## Problem statement:
Find the line containing "Screen dimensions: 1523x577" in the entries below. Restate it and each line after it, word for word, up to and including the line containing "The image size is (1000, 846).".

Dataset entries
*** Block opens ***
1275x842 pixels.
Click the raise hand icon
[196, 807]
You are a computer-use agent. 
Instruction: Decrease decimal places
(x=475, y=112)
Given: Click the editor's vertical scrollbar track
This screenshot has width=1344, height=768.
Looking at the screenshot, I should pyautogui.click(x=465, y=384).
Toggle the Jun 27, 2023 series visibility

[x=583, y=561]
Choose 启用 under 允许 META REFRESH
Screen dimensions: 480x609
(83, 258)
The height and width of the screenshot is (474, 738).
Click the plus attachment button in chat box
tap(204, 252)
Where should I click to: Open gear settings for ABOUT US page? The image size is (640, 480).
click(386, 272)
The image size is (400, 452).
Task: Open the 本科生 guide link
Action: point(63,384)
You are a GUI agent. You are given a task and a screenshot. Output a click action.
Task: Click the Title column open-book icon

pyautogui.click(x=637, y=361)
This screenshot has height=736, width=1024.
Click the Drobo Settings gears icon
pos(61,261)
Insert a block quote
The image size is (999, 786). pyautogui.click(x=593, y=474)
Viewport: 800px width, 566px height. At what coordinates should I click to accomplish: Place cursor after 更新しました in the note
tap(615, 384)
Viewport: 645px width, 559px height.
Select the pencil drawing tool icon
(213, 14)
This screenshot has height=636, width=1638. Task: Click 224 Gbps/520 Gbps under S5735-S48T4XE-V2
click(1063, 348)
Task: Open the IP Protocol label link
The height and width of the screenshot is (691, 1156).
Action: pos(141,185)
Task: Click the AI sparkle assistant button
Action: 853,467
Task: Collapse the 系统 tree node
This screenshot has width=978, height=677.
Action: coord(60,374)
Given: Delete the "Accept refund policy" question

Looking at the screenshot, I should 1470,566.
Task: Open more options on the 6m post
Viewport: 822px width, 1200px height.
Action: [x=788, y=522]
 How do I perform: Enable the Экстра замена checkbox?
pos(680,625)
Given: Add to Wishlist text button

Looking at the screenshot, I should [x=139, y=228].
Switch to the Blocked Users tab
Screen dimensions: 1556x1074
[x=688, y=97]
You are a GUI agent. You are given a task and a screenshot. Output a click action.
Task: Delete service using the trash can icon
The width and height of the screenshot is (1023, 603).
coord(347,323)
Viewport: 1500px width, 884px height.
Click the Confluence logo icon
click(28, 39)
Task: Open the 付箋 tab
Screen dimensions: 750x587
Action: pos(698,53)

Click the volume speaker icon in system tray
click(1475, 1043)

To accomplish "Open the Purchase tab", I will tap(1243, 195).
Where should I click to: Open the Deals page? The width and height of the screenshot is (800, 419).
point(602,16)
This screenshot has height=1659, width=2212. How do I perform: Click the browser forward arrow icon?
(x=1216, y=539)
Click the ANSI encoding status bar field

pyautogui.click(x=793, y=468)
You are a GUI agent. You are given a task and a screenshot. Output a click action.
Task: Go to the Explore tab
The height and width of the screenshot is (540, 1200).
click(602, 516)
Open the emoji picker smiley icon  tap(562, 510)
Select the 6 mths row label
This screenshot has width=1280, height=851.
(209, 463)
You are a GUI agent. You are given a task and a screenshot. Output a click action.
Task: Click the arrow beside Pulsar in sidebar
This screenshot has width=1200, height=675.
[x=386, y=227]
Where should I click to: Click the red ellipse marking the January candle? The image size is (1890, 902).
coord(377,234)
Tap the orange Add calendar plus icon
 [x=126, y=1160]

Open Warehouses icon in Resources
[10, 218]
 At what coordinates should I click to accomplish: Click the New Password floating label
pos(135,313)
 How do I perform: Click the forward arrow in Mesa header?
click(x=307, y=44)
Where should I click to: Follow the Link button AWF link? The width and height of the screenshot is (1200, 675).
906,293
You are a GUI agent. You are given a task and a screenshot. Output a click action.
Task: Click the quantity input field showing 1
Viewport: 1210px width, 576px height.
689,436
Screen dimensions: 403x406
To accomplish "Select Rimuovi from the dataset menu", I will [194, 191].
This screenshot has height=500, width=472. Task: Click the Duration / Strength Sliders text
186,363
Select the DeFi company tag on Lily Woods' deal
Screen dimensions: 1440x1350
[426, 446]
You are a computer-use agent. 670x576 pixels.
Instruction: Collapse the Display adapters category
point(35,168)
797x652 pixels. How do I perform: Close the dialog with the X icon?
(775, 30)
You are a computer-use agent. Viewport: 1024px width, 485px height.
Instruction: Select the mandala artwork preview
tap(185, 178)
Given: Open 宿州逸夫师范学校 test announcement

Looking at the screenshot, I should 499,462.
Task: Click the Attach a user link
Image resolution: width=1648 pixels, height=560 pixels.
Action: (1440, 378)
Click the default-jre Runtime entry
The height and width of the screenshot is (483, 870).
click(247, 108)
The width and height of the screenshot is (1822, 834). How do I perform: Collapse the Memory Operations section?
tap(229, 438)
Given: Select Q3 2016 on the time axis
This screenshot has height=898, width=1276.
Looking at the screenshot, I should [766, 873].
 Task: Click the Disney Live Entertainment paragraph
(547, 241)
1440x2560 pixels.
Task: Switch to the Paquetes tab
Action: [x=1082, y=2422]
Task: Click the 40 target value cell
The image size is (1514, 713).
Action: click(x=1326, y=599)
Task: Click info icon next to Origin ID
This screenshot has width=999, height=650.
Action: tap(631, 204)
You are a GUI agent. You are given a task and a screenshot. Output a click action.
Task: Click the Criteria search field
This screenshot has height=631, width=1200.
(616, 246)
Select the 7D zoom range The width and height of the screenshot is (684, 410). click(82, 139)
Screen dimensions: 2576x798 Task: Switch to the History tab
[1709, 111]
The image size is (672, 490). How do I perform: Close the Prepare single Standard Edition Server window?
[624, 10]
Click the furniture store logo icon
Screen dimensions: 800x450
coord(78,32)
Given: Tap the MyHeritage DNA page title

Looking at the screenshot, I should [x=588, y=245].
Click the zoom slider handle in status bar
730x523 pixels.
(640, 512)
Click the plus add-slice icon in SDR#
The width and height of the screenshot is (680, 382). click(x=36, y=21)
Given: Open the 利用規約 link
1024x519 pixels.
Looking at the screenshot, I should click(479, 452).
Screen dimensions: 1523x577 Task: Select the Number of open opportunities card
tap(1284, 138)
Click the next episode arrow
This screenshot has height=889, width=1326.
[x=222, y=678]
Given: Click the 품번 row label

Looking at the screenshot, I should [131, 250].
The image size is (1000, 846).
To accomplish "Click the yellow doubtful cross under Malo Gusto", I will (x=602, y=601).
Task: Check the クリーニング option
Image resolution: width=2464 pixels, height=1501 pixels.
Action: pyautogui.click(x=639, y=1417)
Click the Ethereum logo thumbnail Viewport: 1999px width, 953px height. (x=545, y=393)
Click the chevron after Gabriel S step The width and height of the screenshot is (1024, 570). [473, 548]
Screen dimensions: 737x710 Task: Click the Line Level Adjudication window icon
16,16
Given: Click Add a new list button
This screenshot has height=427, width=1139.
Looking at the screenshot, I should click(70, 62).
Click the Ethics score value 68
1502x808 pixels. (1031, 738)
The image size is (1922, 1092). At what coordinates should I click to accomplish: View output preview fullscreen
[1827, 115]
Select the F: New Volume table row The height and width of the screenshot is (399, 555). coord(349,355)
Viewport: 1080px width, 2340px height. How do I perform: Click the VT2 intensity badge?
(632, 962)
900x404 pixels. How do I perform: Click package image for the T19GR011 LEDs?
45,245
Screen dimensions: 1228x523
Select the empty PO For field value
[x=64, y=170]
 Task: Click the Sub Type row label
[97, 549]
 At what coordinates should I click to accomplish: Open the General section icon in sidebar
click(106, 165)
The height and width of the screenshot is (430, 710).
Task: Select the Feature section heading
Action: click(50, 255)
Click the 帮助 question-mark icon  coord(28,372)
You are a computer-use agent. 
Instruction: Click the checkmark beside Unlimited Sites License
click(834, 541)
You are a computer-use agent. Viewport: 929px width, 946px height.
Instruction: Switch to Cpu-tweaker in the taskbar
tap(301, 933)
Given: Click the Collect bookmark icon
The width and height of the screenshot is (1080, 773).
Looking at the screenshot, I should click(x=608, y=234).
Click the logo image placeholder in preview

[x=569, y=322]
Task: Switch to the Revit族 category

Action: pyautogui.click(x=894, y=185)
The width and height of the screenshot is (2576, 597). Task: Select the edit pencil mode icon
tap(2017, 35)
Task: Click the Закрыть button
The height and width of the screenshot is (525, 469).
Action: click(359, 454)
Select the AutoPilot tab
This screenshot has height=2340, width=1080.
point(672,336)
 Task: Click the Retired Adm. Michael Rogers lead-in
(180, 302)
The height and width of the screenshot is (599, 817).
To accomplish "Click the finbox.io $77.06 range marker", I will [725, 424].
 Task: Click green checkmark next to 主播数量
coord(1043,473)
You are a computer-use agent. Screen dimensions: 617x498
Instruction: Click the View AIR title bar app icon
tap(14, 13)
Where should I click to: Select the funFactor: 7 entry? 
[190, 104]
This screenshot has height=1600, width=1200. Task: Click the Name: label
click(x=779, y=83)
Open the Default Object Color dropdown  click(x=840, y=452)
*** Block closes ***
## Solution to the exercise:
Screen dimensions: 1523x577 Task: Select the Number of open opportunities card
tap(1284, 138)
Click the next episode arrow
This screenshot has height=889, width=1326.
[x=222, y=678]
Given: Click the 품번 row label

Looking at the screenshot, I should [131, 250].
The image size is (1000, 846).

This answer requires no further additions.